3. So, for $\log _{15} 1460$, I'll calculate $\frac{\log 1460}{\log 15}$.
4. First, I find $\log 1460$ on my calculator, which is about $3.16435$.
5. Next, I find $\log 15$ on my calculator, which is about $1.17609$.
6. Then, I divide the first number by the second number: $3.16435 \div 1.17609 \approx 2.69055$.
7. Finally, I round my answer to three decimal places. The fifth digit is 5, so I round up the fourth digit (0) to 1. That gives me $2.691$.

Alternative answer

Answer: 2.691 Explain
This is a question about logarithms and the change-of-base formula . The solving step is:

First, let's understand what $\log_{15} 1460$ means. It's asking, "What power do I need to raise 15 to get 1460?" That's a bit tricky to figure out in our heads!

Most calculators only have buttons for "log" (which means log base 10) or "ln" (which means log base e). Since our problem has base 15, we need a special trick called the "change-of-base formula."

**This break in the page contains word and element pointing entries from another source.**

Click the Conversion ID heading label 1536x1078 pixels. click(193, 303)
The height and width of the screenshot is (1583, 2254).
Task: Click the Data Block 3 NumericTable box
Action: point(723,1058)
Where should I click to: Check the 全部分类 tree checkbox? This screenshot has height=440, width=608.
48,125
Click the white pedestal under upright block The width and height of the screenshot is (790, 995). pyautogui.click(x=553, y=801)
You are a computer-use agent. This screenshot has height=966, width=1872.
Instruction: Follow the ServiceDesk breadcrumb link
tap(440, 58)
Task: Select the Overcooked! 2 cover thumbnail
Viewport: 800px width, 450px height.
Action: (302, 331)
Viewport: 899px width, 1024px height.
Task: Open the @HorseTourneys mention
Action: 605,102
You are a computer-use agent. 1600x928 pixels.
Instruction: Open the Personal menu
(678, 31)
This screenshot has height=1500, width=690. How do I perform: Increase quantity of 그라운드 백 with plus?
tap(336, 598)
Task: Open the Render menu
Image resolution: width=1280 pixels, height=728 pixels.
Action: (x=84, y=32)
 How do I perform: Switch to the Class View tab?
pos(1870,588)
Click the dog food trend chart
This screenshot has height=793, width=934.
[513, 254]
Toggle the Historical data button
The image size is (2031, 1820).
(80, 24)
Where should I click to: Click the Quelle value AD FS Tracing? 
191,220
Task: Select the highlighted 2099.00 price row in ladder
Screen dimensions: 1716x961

The change-of-base formula says that if you have $\log_b a$, you can change it to $\frac{\log a}{\log b}$ (using any common base, like base 10).

So, for our problem:
1. We have $\log_{15} 1460$. Here, 'a' is 1460 and 'b' is 15.
2. Using the formula, we change it to $\frac{\log 1460}{\log 15}$.
3. Now, we can use a calculator to find the values:
* $\log 1460 \approx 3.16435$
* $\log 15 \approx 1.17609$
4. Next, we divide these numbers:
* $\frac{3.16435}{1.17609} \approx 2.69055$
5. Finally, the problem asks us to round our answer to three decimal places. Looking at $2.69055$, the fourth decimal place is 5, so we round up the third decimal place.
* $2.69055$ rounded to three decimal places is $2.691$.